◆ Exercise directions ◆
Scan the lines below for the word "code". Copy each line you find it in.

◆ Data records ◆
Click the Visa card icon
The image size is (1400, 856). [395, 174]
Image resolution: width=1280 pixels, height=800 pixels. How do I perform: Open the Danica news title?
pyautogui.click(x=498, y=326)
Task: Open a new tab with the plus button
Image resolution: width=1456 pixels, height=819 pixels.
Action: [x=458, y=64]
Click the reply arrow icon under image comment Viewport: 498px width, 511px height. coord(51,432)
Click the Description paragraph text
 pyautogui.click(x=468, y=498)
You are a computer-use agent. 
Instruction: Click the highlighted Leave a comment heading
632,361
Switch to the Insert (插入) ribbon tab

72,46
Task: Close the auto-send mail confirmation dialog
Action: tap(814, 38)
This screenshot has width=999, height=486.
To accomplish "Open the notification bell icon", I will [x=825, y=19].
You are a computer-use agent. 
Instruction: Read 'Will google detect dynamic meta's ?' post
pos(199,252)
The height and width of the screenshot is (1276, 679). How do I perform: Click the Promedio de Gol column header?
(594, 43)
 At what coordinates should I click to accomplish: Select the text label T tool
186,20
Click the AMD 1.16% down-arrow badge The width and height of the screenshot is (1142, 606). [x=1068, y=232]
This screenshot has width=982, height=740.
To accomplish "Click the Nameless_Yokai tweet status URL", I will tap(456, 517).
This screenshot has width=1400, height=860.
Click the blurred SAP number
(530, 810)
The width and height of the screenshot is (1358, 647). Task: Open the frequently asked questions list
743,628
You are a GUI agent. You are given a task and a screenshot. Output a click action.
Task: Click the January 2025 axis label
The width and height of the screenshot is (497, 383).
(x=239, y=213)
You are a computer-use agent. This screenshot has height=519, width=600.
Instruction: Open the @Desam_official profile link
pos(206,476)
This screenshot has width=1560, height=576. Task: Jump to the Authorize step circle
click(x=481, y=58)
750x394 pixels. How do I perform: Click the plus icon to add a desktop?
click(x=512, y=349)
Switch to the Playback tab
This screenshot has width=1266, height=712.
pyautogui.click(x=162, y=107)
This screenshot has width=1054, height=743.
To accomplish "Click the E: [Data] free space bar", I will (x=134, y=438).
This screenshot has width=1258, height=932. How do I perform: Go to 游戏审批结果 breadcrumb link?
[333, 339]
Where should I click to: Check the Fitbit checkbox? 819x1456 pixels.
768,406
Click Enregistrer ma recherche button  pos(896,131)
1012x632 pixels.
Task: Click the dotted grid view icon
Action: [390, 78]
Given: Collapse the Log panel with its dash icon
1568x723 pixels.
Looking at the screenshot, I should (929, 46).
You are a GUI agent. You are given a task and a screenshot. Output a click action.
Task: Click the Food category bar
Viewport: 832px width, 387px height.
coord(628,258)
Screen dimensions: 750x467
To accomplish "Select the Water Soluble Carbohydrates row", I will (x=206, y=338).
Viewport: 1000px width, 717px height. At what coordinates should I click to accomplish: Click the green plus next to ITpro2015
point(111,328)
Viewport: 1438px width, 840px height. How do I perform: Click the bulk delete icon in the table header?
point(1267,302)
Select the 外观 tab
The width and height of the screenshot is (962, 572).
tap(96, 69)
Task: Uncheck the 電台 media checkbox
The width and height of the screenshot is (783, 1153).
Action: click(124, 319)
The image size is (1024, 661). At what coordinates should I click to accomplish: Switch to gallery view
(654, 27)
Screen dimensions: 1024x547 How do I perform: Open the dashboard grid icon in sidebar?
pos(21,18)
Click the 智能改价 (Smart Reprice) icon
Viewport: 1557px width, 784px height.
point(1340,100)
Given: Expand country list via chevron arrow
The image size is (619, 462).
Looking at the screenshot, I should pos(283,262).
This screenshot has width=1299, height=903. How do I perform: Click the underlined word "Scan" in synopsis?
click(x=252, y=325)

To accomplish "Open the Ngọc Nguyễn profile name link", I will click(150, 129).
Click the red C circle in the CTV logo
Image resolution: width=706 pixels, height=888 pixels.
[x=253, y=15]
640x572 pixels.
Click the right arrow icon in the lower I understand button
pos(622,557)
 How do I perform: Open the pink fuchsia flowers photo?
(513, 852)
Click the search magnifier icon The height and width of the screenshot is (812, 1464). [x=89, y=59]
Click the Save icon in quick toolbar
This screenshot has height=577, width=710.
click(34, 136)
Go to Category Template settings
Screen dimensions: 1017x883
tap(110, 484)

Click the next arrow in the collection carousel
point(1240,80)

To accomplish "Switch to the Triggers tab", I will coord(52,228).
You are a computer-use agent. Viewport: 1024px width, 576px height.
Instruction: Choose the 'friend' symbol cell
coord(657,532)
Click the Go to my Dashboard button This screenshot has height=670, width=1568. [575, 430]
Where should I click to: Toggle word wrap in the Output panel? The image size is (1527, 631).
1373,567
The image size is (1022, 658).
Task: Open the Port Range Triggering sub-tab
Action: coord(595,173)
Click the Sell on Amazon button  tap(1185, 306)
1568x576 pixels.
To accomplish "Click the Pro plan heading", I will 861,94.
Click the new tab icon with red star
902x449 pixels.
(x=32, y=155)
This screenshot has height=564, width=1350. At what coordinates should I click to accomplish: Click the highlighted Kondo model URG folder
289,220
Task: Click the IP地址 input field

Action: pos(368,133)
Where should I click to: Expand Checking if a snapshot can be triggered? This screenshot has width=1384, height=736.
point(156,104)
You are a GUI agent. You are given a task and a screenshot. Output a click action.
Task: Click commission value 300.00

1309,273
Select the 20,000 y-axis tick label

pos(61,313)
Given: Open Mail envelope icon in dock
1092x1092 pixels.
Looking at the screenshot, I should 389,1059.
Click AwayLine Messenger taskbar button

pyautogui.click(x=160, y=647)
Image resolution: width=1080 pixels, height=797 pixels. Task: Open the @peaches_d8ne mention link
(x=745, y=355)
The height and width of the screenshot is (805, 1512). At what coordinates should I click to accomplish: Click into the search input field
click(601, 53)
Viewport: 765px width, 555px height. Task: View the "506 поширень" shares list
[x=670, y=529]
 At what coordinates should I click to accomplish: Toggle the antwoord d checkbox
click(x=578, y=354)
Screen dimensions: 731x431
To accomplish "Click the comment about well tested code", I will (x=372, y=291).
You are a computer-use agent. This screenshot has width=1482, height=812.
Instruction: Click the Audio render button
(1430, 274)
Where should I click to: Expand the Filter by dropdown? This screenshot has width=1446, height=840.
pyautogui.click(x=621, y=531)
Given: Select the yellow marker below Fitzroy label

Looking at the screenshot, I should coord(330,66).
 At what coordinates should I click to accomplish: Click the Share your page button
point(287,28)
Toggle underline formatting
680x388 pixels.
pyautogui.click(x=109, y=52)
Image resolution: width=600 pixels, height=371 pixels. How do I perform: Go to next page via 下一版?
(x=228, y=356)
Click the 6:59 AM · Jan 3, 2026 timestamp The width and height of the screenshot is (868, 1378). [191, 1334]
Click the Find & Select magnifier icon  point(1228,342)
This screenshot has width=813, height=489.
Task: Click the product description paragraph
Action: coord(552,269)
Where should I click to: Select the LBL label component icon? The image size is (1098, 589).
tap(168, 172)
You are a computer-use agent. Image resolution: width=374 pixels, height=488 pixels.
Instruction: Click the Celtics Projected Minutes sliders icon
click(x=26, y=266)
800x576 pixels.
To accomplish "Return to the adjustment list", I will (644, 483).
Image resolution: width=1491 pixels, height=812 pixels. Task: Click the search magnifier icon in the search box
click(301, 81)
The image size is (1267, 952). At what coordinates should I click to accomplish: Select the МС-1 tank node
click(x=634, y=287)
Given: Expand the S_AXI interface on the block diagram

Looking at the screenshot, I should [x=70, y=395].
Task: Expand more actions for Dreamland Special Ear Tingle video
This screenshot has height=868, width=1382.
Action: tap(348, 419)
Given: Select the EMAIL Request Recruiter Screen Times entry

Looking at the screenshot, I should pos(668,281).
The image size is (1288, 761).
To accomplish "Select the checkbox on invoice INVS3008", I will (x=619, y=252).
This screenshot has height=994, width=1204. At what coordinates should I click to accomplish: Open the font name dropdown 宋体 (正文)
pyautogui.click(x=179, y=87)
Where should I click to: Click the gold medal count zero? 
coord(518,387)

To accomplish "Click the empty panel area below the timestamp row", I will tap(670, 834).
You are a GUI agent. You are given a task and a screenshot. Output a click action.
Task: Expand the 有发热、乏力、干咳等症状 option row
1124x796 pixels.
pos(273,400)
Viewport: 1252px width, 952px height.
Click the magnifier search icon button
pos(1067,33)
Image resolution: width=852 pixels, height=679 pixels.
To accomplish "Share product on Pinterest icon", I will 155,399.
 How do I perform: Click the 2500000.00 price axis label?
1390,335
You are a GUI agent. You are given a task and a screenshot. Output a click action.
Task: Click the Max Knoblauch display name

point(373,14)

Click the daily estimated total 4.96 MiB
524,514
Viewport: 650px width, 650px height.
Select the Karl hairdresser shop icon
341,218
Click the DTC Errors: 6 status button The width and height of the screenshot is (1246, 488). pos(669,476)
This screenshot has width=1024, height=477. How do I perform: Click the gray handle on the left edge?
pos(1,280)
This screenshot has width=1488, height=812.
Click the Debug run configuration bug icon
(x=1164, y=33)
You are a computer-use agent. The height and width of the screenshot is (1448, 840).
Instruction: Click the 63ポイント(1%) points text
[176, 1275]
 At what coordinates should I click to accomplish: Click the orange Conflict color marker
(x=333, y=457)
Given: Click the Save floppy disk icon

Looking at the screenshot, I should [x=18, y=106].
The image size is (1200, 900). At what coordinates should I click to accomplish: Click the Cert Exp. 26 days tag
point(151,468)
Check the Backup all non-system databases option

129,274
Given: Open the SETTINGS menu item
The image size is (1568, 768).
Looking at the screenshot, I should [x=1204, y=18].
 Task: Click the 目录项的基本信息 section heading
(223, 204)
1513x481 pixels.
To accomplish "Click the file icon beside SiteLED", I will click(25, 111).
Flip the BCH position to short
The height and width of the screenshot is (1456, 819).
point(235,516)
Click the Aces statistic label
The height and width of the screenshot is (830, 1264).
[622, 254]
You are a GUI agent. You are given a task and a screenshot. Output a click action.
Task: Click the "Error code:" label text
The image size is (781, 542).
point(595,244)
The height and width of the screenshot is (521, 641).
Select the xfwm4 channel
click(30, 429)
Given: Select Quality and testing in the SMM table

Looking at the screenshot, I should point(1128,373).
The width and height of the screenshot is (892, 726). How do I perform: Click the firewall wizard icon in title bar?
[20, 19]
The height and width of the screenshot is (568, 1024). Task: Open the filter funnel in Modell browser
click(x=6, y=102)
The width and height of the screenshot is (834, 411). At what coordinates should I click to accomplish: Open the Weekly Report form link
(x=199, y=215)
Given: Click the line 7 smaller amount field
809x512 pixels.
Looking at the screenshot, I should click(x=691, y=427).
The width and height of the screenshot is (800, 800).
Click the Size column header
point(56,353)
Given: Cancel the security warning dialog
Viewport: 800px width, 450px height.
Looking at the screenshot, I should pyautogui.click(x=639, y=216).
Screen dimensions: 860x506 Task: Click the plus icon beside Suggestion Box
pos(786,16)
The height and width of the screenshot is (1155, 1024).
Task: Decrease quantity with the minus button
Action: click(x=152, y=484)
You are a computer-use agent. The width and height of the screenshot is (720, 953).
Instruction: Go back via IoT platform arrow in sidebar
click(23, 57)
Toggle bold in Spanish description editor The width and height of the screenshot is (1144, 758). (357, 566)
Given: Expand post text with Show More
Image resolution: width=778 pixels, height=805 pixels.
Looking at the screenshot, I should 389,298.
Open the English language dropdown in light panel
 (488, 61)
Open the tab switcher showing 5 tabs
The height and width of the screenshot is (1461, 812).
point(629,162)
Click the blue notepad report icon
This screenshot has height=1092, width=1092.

◆ Solution to this task ◆
To accomplish "Click the comment about well tested code", I will (x=372, y=291).
Task: Click the "Error code:" label text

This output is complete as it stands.